Most of us know Dr. Matt Ramer as a researcher of neural regeneration following SCI, but he is also a prolific amateur actor.

Dr. Ramer has appeared in more than forty performances of musical theatre and operetta in Canada, the US, and Europe. Most recently, he played the part of Joe Josephson, a theatre producer with more of an eye for the big bucks than for a play’s artistic merit, in a rollicking production of the Stephen Sondheim musical Merrily We Roll Along staged by Vancouver’s United Players. Research Facilitator Max Thompson caught up with Dr. Ramer for a quick Q+A after the show to learn a little bit more about his interest in theatre.

Dr. Ramer strikes a contemplative pose in Merrily We Roll Along.

Q: First things first: how did you get involved in the theatre?

A: I was an instrumentalist (French horn for the Kingston Youth Orchestra and occasionally with the Kingston Symphony Orchestra). I had been playing in the pit for a number of shows, but then my high school did a show with no French horn part. I auditioned to be on stage . . . et voila.

Q: You got some pretty good coverage in the Ubyssey two years ago. Has anyone ever recognized you from one of your performances?

A: Nobody in Vancouver. When I visit Kingston I walk down the street and still someone remembers (OK, that’s my mom, but there’s lots of old people there who would remember me given a prod).
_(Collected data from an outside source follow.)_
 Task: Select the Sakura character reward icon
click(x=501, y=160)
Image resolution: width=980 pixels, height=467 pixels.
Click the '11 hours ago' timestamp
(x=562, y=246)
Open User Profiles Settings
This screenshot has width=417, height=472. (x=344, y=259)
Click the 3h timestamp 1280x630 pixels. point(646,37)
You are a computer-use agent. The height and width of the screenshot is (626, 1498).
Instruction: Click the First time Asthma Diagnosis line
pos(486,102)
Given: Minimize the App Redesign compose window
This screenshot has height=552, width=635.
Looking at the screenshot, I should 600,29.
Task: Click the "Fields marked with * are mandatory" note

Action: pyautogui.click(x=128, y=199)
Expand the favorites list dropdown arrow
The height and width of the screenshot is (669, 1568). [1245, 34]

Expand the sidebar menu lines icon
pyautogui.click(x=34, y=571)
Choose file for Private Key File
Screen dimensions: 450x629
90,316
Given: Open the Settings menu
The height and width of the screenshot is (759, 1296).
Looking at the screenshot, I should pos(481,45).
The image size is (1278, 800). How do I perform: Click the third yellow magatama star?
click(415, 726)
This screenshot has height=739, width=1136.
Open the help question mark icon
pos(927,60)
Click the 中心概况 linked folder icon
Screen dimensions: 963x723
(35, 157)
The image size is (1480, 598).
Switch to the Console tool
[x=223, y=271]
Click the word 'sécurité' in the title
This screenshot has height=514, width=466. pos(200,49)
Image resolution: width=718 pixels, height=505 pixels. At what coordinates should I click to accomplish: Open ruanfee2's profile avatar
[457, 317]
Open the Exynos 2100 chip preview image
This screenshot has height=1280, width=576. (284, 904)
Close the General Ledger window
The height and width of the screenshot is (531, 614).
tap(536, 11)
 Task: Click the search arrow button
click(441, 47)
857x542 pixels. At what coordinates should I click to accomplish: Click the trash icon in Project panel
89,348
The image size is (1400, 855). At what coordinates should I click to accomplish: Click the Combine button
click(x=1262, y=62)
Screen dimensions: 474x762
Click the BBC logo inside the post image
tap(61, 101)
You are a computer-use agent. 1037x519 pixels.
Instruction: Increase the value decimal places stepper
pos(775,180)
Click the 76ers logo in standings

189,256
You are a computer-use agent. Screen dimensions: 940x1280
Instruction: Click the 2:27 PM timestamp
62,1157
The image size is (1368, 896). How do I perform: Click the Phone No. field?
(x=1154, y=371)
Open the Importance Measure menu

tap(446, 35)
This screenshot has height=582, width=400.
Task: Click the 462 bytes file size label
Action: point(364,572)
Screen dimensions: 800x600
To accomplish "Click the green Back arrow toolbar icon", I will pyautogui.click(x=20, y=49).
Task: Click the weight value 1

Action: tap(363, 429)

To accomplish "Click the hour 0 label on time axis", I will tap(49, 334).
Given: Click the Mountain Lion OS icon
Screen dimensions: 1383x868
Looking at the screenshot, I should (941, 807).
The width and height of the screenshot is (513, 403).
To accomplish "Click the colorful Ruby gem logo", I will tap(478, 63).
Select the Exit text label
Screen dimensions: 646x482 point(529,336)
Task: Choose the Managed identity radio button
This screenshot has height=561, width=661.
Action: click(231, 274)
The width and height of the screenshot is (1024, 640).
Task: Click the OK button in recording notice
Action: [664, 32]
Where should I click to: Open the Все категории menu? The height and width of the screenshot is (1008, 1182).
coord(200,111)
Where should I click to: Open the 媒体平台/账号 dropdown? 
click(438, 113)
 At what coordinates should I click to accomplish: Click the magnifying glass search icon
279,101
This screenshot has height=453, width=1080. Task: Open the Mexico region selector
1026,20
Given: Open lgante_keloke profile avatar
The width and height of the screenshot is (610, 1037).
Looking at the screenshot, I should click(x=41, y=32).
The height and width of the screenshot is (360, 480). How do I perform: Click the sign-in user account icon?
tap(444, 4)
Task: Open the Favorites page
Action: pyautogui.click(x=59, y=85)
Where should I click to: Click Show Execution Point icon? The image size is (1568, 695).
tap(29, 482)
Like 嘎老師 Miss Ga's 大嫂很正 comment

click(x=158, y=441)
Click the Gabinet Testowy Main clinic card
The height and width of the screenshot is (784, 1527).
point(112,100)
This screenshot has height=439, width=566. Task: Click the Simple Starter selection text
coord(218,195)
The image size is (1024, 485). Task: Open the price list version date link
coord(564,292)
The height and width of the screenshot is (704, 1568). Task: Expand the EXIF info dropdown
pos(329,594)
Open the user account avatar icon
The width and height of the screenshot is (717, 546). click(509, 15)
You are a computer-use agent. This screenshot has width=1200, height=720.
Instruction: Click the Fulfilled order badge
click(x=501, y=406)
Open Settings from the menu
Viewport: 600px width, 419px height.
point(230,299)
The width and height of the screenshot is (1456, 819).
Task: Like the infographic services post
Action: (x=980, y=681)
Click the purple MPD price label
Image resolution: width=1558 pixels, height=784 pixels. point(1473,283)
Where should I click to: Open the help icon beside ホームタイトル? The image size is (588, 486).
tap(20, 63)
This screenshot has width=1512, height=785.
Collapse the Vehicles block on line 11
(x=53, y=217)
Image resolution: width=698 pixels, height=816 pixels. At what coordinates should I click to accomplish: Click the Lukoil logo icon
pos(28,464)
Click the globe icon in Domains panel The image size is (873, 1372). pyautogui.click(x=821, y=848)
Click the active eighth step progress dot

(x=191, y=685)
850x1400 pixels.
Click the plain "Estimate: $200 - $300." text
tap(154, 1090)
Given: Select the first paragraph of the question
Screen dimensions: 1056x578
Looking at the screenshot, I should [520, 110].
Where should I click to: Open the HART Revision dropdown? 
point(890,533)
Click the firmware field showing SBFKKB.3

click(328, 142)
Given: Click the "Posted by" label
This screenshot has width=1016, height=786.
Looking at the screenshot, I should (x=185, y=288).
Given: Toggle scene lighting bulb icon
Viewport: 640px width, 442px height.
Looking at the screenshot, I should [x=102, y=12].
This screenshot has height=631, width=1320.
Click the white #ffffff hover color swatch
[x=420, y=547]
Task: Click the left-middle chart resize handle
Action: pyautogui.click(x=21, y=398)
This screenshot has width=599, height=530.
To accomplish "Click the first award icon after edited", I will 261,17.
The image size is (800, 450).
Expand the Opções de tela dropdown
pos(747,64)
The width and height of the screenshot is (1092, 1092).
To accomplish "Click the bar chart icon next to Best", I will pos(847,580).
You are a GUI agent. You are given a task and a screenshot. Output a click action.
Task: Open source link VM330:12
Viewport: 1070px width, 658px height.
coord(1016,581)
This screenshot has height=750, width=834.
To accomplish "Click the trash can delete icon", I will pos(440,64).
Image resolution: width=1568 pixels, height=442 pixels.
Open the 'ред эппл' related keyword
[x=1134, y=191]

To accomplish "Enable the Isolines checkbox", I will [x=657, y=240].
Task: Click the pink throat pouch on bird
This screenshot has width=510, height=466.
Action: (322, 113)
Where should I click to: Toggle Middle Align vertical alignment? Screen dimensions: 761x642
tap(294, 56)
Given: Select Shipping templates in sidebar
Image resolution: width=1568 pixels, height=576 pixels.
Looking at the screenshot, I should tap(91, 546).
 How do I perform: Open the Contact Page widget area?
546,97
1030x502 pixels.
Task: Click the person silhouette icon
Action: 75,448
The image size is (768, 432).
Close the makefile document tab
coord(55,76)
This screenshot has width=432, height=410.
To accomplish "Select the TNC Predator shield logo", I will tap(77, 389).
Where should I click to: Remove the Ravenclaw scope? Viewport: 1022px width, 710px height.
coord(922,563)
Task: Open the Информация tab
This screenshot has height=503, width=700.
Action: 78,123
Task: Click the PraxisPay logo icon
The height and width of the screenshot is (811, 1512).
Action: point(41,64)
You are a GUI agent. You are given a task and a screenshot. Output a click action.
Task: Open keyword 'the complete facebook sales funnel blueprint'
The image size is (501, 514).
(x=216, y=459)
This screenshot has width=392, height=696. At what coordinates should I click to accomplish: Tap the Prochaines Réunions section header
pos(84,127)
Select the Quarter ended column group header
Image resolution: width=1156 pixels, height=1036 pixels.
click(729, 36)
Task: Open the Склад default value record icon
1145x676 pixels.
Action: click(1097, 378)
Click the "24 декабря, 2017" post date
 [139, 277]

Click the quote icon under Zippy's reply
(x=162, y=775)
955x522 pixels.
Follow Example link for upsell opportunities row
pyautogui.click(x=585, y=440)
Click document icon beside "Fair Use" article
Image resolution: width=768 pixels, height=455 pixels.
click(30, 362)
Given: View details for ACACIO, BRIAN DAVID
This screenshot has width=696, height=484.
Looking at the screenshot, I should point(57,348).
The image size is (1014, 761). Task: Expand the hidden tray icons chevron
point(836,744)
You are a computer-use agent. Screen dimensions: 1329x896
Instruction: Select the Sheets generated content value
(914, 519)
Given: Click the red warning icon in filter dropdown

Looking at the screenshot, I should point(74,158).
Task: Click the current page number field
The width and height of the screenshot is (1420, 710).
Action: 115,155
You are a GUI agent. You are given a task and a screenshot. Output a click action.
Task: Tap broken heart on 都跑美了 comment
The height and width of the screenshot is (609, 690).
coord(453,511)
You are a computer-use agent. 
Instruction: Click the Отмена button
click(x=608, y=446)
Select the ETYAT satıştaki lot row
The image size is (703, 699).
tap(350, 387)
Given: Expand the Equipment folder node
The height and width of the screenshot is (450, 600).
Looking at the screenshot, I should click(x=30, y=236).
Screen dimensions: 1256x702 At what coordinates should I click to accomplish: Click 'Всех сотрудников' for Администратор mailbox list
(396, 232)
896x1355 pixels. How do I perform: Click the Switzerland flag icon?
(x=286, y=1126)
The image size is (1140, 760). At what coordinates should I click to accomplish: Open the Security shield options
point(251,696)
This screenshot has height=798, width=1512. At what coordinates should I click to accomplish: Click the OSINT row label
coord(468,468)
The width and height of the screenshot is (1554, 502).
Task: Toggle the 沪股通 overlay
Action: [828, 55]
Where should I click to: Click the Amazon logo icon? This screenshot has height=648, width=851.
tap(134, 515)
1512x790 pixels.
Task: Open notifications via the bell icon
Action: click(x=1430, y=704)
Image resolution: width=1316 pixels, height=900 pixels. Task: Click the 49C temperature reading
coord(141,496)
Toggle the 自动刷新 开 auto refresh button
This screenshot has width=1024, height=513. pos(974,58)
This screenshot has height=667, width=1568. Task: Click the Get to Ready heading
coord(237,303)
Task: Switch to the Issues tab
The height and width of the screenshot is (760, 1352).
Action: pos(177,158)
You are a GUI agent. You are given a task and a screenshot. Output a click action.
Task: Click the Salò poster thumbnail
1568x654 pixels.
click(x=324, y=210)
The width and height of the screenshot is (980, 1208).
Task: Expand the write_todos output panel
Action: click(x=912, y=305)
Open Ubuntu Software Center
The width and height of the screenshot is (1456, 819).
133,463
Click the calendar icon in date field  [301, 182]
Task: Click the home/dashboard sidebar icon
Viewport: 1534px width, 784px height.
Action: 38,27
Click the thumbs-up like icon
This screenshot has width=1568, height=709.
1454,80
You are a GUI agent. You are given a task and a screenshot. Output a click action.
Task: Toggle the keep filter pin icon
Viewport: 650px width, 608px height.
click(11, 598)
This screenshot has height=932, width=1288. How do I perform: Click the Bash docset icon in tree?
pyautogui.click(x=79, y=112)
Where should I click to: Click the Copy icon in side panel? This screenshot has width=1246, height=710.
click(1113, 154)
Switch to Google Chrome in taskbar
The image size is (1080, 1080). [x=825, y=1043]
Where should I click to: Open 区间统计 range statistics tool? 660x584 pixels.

Q: Some people see the sciences and arts as totally separate. What overlaps do you find between the two in your own life?

Dr. Ramer as Joe Josephson in Merrily We Roll Along

A: A parallel is in the performance aspect. In the arts you’re supposed to play a part, and in the sciences you also have to pretend. In order to succeed, you have to try to make the case that your ideas are the best whether they are or not, and even though mine are the best (yes, that’s me being funny), it takes a lot more than good ideas to get funding. In the end, the world of make-believe exists everywhere, whether you’re trying to land a peachy role or publish in a top-tier journal.

Q: Finally, what has your favourite role been?

A: Tough one. I like big, brash characters because I’m a timid person who can use these characters to try to interact with other humans outside of the theatre (sell, sell, sell!).  Perhaps Miles Gloriosus from A funny thing happened on the way to the forum, the Pirate King from The Pirates of Penzance, or Orin Scrivello (Dentist) from Little Shop of Horrors.